You should receive the following output

id type  price
-- ----  -----
 2 cat  124.99

And the access token would look like below. Notice that it is an "access" token with a custom OAuth scope, refers a newly-provisioned Cognito pool with Application ClientId and expires in one hour.

sub            : 4l4o7oct0lc0dgodk2l9j5lb8
token_use      : access
scope          : demopetstore/demopetstore.fullaccess
auth_time      : 1661784270
iss            : https://cognito-idp.us-east-1.amazonaws.com/us-east-1_OcwLAkR7k
exp            : 1661787870
iat            : 1661784270
version        : 2
jti            : 695887a1-ec1c-4b8c-8000-5c64c15a3e86
client_id      : 4l4o7oct0lc0dgodk2l9j5lb8
sig            : JNwk+rfUbCfl9hU3RKpidRsl8w7xyk7JDoj36FqB2R4XrmuwM2+Vcm8i9Fcp1g/93Qom74/1KEJTjiPAuItOE5qkBngQDexer6c9hggqfcYVW2LFTb3QqNRSgwZzfu0FPPd3VxbFOMyaWyaIhTlpQkmljo74t7F1vm+ZLr8nfuXBLI7va4AN24UTMOdZaE6ijrTuSR1NKV54dqasAL2d7w3OM45quWnVCpL9PCDL6r3NpO0toJau+6uQCXkGhDSa/6VbXhD1hwKivCJ4GKKYvfAMYPXs/EHQfBCY4HP8sbSX7GXFJDJcnPePlaJlPEj3N
expiryDateTime : MM/DD/YYYY H:MM:SS 
timeToExpiry   : 00:59:59.8355653


In this brief walk-through, you have learned PowerShell cmdlets to manage Cognito-based authentication for API Gateway application clients. We followed a very simple example and did not attempt to build a production-grade architecture. Keep in mind that AWS resources created in this walk-through will costs you a very few cents - the beauty of Cloud utility on-demand compute!
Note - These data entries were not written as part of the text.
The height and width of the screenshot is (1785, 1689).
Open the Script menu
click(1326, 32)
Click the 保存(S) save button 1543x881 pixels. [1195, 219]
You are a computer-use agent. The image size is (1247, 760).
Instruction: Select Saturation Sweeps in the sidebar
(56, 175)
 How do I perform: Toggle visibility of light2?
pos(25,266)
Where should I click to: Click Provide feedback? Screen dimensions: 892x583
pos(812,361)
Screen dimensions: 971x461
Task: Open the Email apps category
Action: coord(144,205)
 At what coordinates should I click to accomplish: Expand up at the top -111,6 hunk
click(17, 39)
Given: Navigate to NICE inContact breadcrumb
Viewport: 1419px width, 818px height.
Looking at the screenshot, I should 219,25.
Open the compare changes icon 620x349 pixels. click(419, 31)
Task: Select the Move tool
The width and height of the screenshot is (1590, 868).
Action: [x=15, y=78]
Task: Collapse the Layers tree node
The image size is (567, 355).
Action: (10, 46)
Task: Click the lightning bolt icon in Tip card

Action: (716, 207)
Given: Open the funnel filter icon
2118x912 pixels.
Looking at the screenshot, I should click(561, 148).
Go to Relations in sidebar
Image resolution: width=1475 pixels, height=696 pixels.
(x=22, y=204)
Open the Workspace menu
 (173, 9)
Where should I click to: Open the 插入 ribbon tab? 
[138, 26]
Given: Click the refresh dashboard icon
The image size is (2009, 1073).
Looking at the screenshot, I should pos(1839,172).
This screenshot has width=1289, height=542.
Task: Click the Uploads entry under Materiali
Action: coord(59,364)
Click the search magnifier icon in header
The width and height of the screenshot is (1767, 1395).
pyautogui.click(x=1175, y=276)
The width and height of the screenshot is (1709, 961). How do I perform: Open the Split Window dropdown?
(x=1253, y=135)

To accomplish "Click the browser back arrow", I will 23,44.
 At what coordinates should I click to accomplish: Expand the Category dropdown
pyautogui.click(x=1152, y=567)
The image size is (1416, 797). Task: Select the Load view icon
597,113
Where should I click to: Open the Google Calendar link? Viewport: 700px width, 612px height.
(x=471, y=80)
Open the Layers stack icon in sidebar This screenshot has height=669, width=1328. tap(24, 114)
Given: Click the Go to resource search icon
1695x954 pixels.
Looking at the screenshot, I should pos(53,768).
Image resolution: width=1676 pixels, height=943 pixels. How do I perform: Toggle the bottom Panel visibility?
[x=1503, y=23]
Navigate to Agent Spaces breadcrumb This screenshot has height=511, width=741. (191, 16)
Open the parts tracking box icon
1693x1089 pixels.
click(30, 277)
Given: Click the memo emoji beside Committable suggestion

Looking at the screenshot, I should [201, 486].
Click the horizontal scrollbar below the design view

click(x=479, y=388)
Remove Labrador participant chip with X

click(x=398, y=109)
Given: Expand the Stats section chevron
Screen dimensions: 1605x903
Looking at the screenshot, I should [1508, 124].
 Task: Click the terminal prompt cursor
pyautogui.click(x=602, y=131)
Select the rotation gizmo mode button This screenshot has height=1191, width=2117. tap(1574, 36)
Find more PowerShell commands at AWS Tools for PowerShell Documentation,

Final Step: Cleanup

A downside of using imperative configuration tools like PowerShell scripts is there is no simple way to reverse all the changes. To save time, we recommend removal of provisioned resources through AWS Console.